*PROBLEMS TO SOLVE*.
[1] Copy out the comment, starting at the words "4. God. That" and stopping after "can that be…?", and change "fence post" to "gate post".
[2] In the comment, what does the dog do after she catches the ball?

*TEXT PROVIDED*.
++++++


  4. God. That twerking thing? He looks like he’s scratching his arsehole on a fence post.
    I understand what you’re conveying in your most tremendous Post @ CT but there is a deeper level of required understanding that I just don’t get.
    Do I really live on the same planet as those who might vote for the idiot? And those same people who voted for a fellow who looks like he might have migrating worms also voted for roger and derek?? How can that be…?
    I was ‘on a job’ while standing in a field of sunflowers once. There we were, chatting amicably about this and that when the fellow whom I’d grown to like told me curtly that he was, in fact, a Right Winger. He said “ So? That means I’m not creative then? “ And I thought to myself, for once, and realised that no. He wasn’t in a creative roll. He does camera things but that’s like a trade. He’s a tradesperson. I was arguing that Right Wingers can’t, for the life of them, be ‘creative’. They think linearly. Thinking spherically is impossible for them. Right Wingers are, for all intents and purposes, alien in nature. They smell different. They look different. They have a weird energy… They do! It’s like they’re half cooked. Or over cooked. I’m not sure which. Maybe? Maybe they’re both half AND over cooked. A kind of multi dimensionally bung sort of lot??? Perhaps that’s it!? No wonder they don’t get it.
    I have a lovely dog. She’s sweet and kind and attentive but no matter what I do, I can’t convince her to bring the fucking ball back. I try bribery, treachery, thievery, shoutiness and threats but no. She loves to chase the ball… Then when she catches it? She drops it then barks. A lot. I think I have a right wing dog!? She can’t quite grasp the notion that if she brings the ball back? I throw it thus more fun!
    Right wing humanoids need to understand that ‘life’ isn’t about succumbing to the mental illness that is money collecting. Money’s just a thing. It’s a tool. It’s not of itself anything of real and actual value. Why don’t they get that?? The whole idea about money is its portability. That is all. All that banking and lending and adding ‘interest’ ? It’s all linear, it’s non spherical. It’s counter creative. The weirdy lust for more of it than you could spend has become the ball and chain around the ankles of humanity.

++++++

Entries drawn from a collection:
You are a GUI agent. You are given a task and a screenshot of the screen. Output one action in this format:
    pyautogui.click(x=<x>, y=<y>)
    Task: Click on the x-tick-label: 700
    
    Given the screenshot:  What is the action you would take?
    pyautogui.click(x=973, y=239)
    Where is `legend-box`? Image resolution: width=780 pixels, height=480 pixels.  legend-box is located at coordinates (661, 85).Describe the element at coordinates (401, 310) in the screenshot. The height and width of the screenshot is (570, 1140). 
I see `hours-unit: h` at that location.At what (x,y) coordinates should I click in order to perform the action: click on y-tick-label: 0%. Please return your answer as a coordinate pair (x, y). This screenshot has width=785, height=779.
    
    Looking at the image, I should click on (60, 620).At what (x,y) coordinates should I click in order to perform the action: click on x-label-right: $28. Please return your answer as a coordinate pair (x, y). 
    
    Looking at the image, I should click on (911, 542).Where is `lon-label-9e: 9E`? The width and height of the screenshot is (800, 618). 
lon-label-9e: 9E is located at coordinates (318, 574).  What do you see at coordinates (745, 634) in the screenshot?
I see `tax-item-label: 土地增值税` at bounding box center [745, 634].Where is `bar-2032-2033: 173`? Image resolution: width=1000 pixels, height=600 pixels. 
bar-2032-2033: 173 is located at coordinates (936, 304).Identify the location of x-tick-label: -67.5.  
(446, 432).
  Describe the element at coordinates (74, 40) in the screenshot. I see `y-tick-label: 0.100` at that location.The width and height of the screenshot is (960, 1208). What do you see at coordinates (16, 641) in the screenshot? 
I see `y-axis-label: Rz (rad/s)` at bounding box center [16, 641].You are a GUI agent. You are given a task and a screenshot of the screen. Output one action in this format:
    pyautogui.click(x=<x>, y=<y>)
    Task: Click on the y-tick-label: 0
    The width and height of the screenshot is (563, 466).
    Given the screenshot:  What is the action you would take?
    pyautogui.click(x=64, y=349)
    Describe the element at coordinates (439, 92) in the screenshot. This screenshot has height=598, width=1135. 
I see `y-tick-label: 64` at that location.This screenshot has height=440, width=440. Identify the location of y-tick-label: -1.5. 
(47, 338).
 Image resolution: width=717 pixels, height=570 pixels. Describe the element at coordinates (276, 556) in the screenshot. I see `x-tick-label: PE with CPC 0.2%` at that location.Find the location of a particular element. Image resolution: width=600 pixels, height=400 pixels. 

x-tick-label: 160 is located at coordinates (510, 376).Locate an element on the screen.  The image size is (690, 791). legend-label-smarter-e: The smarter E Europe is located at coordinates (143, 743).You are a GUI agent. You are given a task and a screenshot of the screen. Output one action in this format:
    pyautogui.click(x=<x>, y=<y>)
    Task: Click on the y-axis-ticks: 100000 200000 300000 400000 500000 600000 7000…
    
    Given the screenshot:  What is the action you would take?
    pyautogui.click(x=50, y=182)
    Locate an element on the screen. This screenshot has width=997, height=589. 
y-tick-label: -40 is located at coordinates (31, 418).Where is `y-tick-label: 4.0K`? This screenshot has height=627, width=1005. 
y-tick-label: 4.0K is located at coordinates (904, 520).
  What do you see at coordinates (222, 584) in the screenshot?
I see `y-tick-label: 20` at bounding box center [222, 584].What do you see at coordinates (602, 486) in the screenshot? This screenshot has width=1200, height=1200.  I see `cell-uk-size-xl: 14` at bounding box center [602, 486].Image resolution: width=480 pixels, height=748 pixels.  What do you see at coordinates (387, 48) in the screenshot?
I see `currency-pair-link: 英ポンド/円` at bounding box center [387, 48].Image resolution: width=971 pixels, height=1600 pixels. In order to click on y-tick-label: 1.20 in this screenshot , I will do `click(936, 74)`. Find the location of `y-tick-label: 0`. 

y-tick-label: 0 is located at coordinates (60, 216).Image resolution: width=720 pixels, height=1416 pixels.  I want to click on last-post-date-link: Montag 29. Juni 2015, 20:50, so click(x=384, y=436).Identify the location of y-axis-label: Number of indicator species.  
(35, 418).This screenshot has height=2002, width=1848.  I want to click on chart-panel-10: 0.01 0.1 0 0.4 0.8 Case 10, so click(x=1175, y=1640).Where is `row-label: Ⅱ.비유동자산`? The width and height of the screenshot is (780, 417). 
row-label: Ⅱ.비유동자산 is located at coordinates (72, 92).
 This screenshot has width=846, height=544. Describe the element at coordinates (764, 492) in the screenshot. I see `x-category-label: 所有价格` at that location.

++++++

*OUTPUTS FOR THE TASKS*.
[1]
4. God. That twerking thing? He looks like he’s scratching his arsehole on a gate post.
    I understand what you’re conveying in your most tremendous Post @ CT but there is a deeper level of required understanding that I just don’t get.
    Do I really live on the same planet as those who might vote for the idiot? And those same people who voted for a fellow who looks like he might have migrating worms also voted for roger and derek?? How can that be…?

[2] She drops it and then barks, a lot.